You may find the question "already ridiculous" but to simply claim that the signers are anti-science because they agree with its statement still begs said question by running afoul of the "No true Scotsman fallacy".
I didn't claims that the signers are anti-science. Your statement is, thus, an example of the "Strawman fallacy." (It is the Discovery Institute and those that wish to replace science in the classroom with fairy stories, creation myths or, to risk repetition, ID.)
It's one thing to say that ID isn't really science, and it is another to say that no true scientists endorse it. It's that latter claim that I think can't be made without committing the NTS fallacy.
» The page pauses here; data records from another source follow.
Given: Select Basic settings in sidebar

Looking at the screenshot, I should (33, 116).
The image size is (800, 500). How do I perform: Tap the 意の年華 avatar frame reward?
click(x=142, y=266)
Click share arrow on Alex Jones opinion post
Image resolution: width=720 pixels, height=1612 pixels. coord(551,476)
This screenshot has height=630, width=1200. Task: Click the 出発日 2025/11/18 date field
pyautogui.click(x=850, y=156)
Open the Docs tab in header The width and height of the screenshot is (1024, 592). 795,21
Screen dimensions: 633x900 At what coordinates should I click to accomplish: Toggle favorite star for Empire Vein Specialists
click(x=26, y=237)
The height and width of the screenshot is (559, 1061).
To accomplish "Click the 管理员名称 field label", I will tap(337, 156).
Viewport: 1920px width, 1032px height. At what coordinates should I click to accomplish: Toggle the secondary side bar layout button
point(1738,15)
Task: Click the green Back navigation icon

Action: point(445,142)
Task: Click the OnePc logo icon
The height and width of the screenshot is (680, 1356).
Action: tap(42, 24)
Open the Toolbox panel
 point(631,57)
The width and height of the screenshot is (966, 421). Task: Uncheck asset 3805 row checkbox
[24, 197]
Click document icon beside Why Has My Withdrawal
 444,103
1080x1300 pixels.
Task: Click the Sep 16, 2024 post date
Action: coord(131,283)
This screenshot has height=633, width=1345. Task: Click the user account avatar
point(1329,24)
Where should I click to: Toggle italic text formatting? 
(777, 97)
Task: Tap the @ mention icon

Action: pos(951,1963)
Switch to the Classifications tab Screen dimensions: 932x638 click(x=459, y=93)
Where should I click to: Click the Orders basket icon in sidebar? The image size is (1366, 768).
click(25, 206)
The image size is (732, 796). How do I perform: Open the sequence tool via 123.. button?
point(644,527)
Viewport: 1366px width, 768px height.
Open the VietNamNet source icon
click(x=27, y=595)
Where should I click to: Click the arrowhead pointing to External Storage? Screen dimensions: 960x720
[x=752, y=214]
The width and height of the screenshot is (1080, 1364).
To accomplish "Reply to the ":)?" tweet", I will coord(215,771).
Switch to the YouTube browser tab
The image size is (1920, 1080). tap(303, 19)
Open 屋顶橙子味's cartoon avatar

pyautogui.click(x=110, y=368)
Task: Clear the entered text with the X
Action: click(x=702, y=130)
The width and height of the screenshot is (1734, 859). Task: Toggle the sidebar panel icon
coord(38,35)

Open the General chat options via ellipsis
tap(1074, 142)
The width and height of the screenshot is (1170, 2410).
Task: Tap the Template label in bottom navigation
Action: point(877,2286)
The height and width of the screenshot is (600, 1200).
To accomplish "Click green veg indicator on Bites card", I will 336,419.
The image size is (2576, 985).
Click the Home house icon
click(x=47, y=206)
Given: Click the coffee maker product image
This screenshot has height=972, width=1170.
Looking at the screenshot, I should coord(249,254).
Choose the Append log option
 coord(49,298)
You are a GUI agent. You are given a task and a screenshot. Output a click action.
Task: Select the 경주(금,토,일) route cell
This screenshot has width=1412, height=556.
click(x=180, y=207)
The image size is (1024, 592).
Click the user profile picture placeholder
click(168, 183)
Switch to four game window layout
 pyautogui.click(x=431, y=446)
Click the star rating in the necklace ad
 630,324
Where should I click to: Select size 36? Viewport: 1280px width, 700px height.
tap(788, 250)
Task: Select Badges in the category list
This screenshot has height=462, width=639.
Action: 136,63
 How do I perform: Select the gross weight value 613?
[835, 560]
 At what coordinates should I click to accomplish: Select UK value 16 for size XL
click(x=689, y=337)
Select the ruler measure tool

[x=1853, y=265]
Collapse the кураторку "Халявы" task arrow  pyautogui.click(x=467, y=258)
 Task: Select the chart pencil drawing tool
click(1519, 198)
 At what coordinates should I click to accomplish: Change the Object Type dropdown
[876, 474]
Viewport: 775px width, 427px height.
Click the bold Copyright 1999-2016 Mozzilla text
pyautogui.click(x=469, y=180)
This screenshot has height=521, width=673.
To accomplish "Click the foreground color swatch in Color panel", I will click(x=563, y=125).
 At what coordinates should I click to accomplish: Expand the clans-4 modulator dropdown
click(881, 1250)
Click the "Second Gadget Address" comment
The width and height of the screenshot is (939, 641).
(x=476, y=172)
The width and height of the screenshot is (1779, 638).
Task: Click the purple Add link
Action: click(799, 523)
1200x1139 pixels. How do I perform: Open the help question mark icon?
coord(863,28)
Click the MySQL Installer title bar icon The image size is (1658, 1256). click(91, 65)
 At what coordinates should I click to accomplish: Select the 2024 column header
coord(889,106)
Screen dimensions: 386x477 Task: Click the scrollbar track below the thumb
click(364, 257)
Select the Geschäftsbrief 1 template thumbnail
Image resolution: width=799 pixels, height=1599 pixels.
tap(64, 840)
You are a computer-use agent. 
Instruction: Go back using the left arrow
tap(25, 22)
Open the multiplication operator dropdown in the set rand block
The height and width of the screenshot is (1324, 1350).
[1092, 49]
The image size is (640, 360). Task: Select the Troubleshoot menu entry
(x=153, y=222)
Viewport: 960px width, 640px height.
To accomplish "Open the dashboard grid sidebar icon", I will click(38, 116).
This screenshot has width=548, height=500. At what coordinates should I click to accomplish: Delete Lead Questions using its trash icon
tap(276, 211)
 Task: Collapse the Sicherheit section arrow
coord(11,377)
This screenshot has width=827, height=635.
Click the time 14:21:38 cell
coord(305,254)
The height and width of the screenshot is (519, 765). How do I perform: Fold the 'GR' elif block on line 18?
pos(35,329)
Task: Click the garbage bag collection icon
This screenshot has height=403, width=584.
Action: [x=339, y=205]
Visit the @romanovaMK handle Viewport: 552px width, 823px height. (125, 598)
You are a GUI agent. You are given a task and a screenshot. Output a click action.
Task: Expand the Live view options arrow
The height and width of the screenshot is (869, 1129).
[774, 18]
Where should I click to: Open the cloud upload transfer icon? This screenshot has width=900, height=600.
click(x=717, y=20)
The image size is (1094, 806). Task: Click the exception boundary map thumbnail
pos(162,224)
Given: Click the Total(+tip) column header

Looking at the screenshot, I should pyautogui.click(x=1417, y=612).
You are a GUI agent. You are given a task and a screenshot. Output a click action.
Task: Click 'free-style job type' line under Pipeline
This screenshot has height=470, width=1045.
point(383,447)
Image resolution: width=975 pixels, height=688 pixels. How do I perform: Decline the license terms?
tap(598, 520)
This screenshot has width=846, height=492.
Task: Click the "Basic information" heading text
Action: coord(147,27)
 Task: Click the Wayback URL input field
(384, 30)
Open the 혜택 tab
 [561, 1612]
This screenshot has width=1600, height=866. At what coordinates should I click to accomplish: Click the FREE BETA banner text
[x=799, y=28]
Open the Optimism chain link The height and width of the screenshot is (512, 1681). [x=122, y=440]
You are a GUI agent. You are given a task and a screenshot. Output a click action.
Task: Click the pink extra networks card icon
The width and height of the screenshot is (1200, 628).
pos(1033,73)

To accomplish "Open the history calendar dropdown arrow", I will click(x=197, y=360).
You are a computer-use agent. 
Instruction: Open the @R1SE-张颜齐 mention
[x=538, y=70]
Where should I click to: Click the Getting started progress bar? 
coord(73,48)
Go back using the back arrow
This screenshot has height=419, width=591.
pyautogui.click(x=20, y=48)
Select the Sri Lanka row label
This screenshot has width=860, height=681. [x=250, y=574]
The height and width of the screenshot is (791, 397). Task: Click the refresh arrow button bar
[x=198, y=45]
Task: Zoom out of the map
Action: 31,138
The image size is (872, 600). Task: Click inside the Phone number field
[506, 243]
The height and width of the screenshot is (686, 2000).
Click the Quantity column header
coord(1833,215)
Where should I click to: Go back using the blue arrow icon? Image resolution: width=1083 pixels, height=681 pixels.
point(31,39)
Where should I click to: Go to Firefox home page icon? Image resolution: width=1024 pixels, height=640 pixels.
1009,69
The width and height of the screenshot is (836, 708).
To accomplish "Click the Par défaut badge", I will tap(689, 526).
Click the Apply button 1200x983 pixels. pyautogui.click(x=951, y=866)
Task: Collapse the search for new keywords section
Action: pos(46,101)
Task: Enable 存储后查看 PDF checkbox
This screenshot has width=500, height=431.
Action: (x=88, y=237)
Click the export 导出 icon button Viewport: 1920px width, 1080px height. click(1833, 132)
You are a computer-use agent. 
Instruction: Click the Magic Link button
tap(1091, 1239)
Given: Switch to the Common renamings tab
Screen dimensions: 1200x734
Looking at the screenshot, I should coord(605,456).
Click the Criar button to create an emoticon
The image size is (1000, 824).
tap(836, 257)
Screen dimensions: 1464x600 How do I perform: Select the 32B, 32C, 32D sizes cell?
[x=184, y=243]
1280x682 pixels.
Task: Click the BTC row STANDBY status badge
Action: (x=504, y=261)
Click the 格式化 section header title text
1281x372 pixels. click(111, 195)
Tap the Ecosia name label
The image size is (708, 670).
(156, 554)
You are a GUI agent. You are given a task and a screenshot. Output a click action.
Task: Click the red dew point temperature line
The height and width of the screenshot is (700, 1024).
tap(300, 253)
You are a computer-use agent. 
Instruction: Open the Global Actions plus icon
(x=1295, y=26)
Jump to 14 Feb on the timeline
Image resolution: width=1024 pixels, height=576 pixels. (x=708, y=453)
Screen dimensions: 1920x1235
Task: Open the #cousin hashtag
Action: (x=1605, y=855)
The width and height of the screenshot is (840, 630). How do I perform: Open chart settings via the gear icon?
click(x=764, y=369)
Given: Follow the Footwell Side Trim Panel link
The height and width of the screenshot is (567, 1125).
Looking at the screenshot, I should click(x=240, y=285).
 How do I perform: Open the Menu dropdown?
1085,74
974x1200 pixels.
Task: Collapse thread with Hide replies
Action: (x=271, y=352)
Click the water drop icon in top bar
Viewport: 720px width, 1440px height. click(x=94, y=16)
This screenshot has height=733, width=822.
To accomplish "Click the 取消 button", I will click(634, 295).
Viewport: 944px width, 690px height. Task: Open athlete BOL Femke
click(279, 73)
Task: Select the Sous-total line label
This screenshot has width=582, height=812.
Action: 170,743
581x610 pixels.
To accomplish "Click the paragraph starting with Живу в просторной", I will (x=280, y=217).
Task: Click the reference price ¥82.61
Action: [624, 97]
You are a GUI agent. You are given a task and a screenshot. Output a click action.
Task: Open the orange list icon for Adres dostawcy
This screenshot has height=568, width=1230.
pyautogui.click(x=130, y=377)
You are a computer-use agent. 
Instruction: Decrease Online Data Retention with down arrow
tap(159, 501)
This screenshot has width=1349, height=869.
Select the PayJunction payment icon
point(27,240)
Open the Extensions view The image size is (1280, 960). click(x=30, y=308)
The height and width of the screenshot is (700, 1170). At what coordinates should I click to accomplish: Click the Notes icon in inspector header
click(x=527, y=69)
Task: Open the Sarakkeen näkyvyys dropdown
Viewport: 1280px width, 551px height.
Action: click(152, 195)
I never said anything about the scientists who signed it, but about the DI, who are defrauding the public, and its tactic of lying about the supposed existance of a genuine controversy in the biological community about the validity of evolution.
Of the signatories, some are Moonies who were asked by "Father" Sun Yong Moon to pursue education and careers in biology to give the sort of legitimacy to his primative Genesisist beliefs that the DI is pushing. Some, if not most, are scientists who were duped into signing it, given the innocuousness of the statement, coupled with the signatory's ignorance of the DI and its tactics and goals. Finally, there are a bunch of scientists in non-biological fields who are born again Christians who, I believe, signed as an act of religious faith or obligation.
As for Stephen Jay Gould, I'm a little surprised you would describe him as "great". According to John Maynard Smith,...
Maynard Smith's entitled to his opinion of Gould, I'm entitled to my opinion of Maynard Smith. And anyone who wouldn't describe Gould as "great," even if they have academic differences with him, simply isn't paying attention.
Gould is well known for having written the Mismeasure of Man, a screed attacking the Bell Curve and its authors as pseudo-scientists rather than dealing with its facts and arguments...
LMAO! Referring to any of Gould's writing as a "screed" is utterly ridiculous. Gould may write many things, but "screeds" are not among them.
We're also entitled to disagree. I don't feel threatened by that. I'm sorry if you do.
What Ann Coulter does is by no means "Scientific Research." I'm sure that she would be the first to admit that.
Funny, but I didn't realize you were the rule maker of what qualifies as scientific research and what doesn't. What Coulter lays out perfectly are published FACTS about the theory of evolution and in the process, destroys Darwin. But don't take my word for it. Read Godless to see for yourself, then argue your points.